# Fiorenzato f64 evo for £150 w/ cracked screen - yay or nay?



## ThePeginator (Dec 17, 2019)

Hi all,

First thread (go easy!)

To cut a long story short, I've had a cheap crap DeLonghi espresso thing for a while and have caught the bug and want to do it 'properly' without throwing a tonne of money at it whilst I 'learn'. Looking at getting a Classic or Silvia machine. Thread;

Found a guy locally selling a Fiorenzato f64 evo for £150 with a damaged screen, he says it's in full working order and the screen damage is just cosmetic, tbh the damage doesn't bother me at all and if it gets me a great grinder for a steal I'm happy to take the damage on the chin. The screen might even be repairable.
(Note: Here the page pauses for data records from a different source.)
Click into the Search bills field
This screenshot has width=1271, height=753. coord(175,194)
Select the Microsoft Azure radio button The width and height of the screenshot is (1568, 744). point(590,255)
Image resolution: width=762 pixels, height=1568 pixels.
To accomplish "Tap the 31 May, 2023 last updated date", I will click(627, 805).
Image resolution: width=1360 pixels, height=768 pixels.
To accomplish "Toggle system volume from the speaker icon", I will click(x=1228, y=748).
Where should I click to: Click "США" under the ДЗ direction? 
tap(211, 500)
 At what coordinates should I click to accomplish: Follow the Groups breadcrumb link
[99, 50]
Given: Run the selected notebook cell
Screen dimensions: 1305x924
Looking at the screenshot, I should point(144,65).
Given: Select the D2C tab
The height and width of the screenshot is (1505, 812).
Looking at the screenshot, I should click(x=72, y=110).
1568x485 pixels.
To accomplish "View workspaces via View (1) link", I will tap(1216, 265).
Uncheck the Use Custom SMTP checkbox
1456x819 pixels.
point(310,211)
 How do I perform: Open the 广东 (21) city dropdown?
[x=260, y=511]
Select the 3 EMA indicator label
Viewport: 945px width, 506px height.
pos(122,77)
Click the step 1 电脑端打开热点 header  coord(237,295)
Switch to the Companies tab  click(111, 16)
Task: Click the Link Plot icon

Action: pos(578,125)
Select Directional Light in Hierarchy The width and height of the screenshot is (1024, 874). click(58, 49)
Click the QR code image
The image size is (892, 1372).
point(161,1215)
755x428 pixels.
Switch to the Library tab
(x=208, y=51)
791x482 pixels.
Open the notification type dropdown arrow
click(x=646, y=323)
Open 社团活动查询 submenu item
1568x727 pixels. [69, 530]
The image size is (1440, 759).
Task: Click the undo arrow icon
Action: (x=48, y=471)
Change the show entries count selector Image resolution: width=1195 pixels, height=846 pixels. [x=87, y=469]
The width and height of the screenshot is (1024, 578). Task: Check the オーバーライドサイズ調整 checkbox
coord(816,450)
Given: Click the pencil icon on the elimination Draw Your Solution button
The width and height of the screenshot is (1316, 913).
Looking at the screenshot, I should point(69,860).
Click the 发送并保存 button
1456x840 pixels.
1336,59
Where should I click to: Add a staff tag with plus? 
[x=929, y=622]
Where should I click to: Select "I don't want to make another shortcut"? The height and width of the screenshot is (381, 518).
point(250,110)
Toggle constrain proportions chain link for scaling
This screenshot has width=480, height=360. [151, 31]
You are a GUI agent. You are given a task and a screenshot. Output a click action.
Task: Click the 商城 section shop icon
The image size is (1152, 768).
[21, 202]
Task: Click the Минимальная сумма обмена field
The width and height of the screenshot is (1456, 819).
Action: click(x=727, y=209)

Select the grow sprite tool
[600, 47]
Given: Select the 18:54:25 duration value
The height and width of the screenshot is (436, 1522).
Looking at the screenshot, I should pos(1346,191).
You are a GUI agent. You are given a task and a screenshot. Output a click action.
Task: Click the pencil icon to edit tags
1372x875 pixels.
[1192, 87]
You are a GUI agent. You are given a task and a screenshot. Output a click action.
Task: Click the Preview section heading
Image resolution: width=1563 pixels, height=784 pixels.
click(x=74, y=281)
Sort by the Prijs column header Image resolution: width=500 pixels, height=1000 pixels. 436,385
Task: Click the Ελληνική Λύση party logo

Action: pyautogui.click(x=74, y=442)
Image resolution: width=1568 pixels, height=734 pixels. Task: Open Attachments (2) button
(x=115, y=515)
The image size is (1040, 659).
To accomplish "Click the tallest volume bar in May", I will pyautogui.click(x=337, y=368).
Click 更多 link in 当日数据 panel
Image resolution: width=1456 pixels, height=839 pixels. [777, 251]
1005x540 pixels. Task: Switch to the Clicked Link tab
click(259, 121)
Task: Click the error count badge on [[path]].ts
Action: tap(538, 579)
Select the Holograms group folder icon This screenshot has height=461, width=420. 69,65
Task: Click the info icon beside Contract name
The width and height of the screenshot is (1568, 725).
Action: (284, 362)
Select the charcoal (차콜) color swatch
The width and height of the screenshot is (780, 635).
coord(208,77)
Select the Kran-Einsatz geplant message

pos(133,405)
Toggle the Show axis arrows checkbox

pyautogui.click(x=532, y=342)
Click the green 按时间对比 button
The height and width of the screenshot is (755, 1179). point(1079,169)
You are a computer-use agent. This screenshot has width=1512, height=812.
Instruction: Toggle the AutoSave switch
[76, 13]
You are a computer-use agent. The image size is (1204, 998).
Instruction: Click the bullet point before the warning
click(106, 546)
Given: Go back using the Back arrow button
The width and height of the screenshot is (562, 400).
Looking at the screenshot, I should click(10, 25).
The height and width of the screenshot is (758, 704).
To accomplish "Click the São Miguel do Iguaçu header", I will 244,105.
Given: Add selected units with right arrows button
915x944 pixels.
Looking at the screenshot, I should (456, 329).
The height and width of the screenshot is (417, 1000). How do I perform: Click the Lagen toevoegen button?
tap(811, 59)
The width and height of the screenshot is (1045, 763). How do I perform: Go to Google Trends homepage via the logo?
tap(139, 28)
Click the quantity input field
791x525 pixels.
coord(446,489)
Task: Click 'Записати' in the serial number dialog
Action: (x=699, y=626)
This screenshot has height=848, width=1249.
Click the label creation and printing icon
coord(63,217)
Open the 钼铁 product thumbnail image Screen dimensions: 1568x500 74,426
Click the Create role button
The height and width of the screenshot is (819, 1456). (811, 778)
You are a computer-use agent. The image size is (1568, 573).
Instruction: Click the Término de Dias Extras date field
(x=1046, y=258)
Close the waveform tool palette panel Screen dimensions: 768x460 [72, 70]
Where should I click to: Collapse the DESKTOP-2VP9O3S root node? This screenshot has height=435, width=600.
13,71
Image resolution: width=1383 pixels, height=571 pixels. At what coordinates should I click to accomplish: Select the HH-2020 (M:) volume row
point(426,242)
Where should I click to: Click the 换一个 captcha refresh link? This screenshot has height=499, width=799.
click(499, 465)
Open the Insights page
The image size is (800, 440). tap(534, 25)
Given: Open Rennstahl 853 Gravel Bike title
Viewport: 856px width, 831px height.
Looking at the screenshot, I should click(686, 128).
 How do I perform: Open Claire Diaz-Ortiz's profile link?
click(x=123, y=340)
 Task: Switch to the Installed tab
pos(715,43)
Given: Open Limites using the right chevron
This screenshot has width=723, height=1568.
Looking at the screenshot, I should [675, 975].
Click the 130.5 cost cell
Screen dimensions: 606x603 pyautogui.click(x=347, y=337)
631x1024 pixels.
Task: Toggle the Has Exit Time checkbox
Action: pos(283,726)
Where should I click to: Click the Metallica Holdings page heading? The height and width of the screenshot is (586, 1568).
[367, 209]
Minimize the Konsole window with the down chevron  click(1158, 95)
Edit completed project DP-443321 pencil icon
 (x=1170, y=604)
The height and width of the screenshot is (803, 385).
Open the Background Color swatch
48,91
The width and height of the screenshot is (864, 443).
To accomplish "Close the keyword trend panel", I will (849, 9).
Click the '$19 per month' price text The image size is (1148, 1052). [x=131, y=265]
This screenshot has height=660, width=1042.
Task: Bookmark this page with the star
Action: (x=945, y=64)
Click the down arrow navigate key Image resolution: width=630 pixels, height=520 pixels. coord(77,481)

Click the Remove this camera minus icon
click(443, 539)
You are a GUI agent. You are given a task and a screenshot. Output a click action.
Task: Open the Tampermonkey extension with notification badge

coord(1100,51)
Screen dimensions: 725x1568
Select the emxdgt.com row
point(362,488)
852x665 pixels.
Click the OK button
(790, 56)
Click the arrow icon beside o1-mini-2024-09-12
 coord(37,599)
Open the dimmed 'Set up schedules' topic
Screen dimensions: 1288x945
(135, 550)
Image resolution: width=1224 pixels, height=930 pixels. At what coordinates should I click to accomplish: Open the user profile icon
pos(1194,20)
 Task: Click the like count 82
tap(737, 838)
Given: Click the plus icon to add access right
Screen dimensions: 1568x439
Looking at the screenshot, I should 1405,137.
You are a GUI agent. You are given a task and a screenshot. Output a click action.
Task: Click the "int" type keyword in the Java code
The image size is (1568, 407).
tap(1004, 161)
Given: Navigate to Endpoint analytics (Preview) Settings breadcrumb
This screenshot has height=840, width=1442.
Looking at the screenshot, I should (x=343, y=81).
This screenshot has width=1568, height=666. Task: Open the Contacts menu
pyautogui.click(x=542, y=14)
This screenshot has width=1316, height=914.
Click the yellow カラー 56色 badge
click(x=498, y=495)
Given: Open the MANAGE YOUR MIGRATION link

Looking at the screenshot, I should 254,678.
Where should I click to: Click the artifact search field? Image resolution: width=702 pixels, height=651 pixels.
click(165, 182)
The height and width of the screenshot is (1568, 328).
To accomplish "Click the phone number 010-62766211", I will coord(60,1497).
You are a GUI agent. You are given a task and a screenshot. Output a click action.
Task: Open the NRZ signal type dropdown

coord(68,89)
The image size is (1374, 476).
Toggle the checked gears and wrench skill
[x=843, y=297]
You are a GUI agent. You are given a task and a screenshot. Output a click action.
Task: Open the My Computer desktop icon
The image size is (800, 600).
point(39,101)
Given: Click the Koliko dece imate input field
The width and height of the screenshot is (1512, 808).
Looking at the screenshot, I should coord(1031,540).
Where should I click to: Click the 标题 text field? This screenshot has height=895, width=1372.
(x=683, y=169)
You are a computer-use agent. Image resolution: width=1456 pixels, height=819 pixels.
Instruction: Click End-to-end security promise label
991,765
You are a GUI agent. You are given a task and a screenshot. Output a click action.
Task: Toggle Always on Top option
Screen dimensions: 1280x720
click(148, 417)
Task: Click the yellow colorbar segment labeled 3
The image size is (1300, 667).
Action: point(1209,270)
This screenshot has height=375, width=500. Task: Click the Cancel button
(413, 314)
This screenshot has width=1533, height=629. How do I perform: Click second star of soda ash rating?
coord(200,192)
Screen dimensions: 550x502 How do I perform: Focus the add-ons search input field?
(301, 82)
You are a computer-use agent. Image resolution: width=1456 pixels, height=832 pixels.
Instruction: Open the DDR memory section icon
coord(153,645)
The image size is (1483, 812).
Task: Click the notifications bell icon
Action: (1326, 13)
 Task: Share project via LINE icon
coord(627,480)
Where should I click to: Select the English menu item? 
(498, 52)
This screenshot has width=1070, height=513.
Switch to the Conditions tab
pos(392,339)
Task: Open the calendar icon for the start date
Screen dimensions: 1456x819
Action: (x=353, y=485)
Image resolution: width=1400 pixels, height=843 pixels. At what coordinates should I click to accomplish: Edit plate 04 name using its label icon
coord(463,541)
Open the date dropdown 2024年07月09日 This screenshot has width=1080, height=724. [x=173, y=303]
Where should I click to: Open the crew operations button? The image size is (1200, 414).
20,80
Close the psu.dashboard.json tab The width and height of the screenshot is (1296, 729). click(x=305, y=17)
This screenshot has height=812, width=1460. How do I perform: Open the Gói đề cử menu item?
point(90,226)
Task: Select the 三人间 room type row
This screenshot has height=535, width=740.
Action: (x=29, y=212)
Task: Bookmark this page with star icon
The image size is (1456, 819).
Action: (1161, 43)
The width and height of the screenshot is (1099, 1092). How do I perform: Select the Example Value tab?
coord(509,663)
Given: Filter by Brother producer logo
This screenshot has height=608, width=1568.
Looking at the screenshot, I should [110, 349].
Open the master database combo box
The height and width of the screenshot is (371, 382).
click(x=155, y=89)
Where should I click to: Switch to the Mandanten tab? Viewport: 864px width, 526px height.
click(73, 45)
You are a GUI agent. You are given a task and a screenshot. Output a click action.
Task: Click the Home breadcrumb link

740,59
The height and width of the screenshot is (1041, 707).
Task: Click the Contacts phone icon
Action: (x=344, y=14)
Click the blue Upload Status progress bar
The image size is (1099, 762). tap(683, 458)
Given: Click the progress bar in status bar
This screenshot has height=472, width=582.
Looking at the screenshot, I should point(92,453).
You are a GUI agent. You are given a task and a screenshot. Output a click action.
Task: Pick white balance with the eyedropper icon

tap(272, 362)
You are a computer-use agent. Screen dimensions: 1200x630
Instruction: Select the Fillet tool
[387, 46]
Assuming it all works, is in good nick (notwithstanding the screen) and it seems legit if/when I go and have a look, does it seem like a good buy?

Cheers.

Sent from my iPhone using Tapatalk


----------



## catpuccino (Jan 5, 2019)

I don't know much about the F64, I know some others here have used them so I'll let them comment.

I would like to know how it came to be smashed to pieces, possible drop?

The screen assembly can be replaced as a whole but you're looking at more than the price of the grinder. Perhaps the glass could be replaced separately but since there's a capacitive touch screen you're likely going to find you can't buy just the glass layer.


----------



## ThePeginator (Dec 17, 2019)

Yeh I'll ask for sure.

I'm not too fussed if it's not repairable as long as it works. I'm not going to be thumping it by any means so I'd hope if it works now it's likely not to deteriorate further over time - although it's always a risk with anything 2nd hand.

Sent from my iPhone using Tapatalk


----------



## coffeechap (Apr 5, 2012)

These are great grinders and at that money it's a no brainer


----------



## ThePeginator (Dec 17, 2019)

coffeechap said:


> These are great grinders and at that money it's a no brainer


This took a bit of a turn, I found a La Cimbali Magnum OD, new-ish Ti burs, full working order, just been stripped, cleaned and rebuilt by an enthusiastic ex-coffee shop owner who clearly knows his stuff and sounds very much like he's looked after it, for £250. After a bit of googling and speaking to the seller over the phone it seemed like a no brainer. So I'm collecting it Saturday!

If anyone wants this and can meet me at the Park Plaza Victoria on Saturday lunch time, you can have it for the asking price + 1kg of any half decent beans (for my trouble). Or if you happen to live between Bracknell and London I can drop it off, long shot but you never know.

Sent from my iPhone using Tapatalk


----------